Облачко повернулась и несколько секунд смотрела на Талли. Талли увидела в глазах матери грусть.
— Ты разбила мне сердце, — тихо произнесла Облачко.
— А ты — мне.
Облачко на секунду улыбнулась.
— Я хотела…
— Чего же?
— Я хотела бы быть такой, какой ты хотела меня видеть, но я не могла. Тебе лучше оставить меня в покое.
— Но я не знаю, как это сделать. Даже после всего, что было, ты — все равно моя мама.
— Я никогда не была твоей мамой. И мы обе это знаем.
— Я все равно буду возвращаться, — сказала Талли, вдруг осознав, что это правда. Они обе, возможно, сломлены, она и ее мать, каждая по-своему, но они связаны друг с другом странными, крепкими узами. И их танец, как бы больно ни было от него обеим, не закончен, далеко еще не закончен. — И когда-нибудь ты будешь готова меня принять.
— Как тебе удается столько лет не расставаться с этой мечтой?
— Держусь за нее обеими руками. — Талли хотелось добавить «что бы ни случилось», но эти слова ей напомнили о Кейт, а эти воспоминания были слишком болезненными.
Дороти горестно вздохнула и закрыла глаза.
— Уходи.
Талли еще долго стояла, вцепившись руками в металлическое изголовье кровати. Она видела, что ее мать только притворяется спящей, и уловила момент, когда она заснула на самом деле, и послышался тихий храп. После этого Талли подошла к стенному шкафу и достала оттуда одеяло. И тут взгляд ее упал на стопку одежды, аккуратно сложенную в дальнем углу нижней полки. Рядом стоял бумажный пакет, какие дают обычно в продуктовых магазинах. Он был закручен сверху.
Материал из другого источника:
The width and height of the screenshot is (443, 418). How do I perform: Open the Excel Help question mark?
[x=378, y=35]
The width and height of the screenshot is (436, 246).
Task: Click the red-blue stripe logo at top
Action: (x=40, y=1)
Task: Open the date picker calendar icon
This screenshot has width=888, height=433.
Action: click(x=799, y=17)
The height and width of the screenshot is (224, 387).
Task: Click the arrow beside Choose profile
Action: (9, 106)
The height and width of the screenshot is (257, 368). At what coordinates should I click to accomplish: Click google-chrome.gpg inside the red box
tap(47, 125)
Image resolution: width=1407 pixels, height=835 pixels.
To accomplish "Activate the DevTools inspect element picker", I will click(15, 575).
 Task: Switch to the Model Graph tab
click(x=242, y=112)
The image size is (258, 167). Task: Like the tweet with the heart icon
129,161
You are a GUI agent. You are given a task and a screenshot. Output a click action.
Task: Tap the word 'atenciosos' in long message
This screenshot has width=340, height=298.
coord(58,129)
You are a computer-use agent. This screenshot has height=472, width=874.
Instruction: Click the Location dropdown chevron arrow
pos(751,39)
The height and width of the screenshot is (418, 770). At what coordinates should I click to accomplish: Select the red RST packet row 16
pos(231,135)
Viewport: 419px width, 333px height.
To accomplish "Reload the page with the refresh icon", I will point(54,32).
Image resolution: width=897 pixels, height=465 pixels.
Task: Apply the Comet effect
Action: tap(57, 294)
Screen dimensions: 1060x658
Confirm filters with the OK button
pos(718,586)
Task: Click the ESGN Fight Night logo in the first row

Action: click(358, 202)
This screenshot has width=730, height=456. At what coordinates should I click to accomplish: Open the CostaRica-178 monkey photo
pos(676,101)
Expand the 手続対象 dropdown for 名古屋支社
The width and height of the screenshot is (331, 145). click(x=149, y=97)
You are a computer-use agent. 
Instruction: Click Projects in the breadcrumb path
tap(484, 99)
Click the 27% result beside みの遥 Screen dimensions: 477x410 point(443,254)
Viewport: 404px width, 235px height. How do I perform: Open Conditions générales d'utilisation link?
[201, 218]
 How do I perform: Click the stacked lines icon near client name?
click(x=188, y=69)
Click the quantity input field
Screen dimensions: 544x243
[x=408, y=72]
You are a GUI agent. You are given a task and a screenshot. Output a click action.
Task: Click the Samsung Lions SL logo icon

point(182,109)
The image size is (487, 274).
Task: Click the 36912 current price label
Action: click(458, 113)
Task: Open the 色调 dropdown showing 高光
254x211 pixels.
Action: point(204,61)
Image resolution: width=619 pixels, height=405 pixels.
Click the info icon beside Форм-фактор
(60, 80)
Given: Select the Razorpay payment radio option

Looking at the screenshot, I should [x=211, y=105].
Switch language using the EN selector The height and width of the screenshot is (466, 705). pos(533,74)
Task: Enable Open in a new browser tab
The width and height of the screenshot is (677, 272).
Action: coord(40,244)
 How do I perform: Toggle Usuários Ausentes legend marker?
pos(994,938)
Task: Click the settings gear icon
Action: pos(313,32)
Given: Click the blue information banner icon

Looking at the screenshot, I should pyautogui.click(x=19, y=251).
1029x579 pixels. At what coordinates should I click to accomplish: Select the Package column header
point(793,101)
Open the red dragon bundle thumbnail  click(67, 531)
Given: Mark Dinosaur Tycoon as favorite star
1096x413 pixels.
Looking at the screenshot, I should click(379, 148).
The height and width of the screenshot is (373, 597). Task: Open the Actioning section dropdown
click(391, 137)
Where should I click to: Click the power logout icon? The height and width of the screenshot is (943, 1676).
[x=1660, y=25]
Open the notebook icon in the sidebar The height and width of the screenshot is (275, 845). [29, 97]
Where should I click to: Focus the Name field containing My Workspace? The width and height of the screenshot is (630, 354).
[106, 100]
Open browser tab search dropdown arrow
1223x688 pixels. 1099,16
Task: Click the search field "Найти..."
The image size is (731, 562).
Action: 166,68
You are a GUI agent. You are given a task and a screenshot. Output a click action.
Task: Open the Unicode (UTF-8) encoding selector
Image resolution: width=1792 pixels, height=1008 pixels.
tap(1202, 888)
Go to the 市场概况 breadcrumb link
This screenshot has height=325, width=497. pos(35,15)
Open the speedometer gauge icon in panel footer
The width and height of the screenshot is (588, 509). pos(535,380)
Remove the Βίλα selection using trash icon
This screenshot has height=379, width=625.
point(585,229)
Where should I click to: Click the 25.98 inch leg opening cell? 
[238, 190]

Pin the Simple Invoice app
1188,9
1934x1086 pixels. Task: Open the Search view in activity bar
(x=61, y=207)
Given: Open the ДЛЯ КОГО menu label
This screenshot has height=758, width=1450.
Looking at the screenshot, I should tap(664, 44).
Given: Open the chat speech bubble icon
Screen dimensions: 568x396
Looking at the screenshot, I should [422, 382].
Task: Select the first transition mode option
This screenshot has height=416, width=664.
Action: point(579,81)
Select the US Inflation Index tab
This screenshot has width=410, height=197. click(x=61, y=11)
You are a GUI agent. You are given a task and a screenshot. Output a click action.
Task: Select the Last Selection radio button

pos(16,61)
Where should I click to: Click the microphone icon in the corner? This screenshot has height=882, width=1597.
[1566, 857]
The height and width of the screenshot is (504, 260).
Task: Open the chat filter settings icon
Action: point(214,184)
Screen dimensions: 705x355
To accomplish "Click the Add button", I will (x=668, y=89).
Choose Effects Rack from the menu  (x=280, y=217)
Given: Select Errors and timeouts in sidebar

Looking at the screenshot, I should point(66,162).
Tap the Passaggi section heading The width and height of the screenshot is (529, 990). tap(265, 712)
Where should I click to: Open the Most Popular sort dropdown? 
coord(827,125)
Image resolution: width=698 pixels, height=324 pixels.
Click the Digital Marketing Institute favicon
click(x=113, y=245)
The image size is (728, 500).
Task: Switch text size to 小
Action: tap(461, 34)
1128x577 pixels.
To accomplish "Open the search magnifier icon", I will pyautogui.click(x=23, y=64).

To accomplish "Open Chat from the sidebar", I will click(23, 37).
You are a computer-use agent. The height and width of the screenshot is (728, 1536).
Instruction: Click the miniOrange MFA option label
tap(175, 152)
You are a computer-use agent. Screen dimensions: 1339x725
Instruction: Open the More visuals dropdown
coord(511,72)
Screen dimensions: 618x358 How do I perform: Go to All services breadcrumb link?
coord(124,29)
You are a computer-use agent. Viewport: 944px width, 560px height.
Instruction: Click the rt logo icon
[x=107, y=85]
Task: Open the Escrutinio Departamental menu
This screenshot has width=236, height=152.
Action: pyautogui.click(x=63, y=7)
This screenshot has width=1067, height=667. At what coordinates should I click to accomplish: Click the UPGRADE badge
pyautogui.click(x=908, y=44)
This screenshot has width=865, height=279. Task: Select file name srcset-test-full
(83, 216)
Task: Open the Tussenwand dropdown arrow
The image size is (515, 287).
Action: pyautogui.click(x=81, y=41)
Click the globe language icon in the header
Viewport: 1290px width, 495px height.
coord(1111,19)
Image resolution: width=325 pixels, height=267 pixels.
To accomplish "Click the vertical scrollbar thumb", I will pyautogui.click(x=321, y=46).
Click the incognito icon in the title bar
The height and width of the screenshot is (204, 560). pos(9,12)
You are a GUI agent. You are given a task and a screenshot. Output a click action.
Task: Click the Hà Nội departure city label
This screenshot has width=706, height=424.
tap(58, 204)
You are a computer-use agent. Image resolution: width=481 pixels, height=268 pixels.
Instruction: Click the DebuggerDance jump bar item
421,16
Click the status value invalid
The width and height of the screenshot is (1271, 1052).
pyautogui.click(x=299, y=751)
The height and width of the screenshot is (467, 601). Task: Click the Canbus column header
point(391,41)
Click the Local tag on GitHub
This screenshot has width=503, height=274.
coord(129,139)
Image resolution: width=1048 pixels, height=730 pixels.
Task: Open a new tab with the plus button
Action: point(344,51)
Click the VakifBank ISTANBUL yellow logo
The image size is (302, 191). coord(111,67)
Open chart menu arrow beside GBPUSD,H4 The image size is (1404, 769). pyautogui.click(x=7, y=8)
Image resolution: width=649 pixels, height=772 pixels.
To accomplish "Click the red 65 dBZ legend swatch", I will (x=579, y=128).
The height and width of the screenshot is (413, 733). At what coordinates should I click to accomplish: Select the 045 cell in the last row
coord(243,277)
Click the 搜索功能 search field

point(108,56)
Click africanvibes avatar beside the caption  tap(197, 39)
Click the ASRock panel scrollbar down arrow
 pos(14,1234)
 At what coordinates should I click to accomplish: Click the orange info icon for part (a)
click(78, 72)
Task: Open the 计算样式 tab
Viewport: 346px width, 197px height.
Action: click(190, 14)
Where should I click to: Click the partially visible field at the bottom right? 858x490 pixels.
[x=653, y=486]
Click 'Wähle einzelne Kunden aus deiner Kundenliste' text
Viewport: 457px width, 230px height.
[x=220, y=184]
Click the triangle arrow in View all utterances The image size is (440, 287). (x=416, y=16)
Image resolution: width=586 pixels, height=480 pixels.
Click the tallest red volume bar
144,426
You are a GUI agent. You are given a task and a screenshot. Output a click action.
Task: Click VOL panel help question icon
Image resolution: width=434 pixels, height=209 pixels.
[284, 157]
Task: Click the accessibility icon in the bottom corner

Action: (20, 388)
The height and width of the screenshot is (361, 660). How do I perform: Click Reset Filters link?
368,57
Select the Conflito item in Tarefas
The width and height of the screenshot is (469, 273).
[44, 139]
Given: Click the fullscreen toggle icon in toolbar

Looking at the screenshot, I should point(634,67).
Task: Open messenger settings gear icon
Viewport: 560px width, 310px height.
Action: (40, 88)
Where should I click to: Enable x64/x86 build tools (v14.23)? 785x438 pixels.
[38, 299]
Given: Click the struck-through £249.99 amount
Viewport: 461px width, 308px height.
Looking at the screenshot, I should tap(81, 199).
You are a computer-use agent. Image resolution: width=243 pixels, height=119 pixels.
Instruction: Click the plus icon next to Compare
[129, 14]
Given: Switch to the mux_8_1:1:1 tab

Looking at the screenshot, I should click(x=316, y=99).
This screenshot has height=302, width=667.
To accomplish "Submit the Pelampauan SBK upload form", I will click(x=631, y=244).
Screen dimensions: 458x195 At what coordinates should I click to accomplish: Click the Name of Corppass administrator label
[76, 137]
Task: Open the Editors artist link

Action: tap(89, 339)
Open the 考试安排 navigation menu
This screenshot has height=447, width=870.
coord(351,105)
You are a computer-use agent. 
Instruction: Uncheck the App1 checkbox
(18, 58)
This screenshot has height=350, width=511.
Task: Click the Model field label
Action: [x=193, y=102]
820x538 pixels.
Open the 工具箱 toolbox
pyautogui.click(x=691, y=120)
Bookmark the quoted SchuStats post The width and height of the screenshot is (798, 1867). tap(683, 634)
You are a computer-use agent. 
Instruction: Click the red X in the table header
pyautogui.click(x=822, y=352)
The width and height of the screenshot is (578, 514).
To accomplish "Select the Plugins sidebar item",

Талли накрыла мать одеялом и вернулась к шкафу.
Она не могла бы сказать, что вдруг заставило ее рыться в вещах Облачка, что именно она рассчитывала там обнаружить. Сверху было то, что она и ожидала увидеть, — несвежая, поношенная одежда, старая обувь, дешевый туалетный набор в пластиковом пакете, сигареты и зажигалка.
А в уголке пакета, на самом дне, Талли увидела его: кусочек лески, связанный в кольцо, а на нем — две макаронины и одинокую синюю бусинку.
Ожерелье, которое сделала Талли для матери в воскресной школе и подарила Облачку много лет назад, в тот день, когда они уехали из дома бабушки в потрепанном фургоне «фольксваген». Так, значит, мать хранила ее подарок все это время.
Талли не стала касаться ожерелья. Она побаивалась в глубине души, что находка существует только в ее воображении. Повернувшись к матери, она снова подошла к ее постели.
— Ты хранила его, — задумчиво произнесла Талли, словно ей только что открылось что-то новое, что-то пока еще не понятое ею.
В душе снова затеплилась надежда — не надежда отчаявшейся маленькой девочки, а зрелое чувство усталой, умудренной опытом женщины, отлично понимающей, кем они с Облачком были друг для друга все эти годы. И все же она по-прежнему жила в ее сердце, несмотря на боль и разочарование, — надежда.
— Ты ведь тоже знаешь, как удержать мечту, правда, Облачко?
Она села на пластиковый стул у кровати. Теперь у нее появился вопрос, который она обязательно должна задать своей матери. И Талли была намерена получить на него ответ.
Где-то около четырех часов утра сон сморил Талли, и она заснула прямо на стуле.
Ее разбудил звонок сотового телефона. Талли медленно выпрямилась, потирая затекшую спину. Она не сразу поняла, где находится.
Ну да, в больнице Харборвью.
Талли встала. Кровать ее матери была пуста. Она открыла двери шкафа.
Пусто. Смятый бумажный пакет валялся на полке.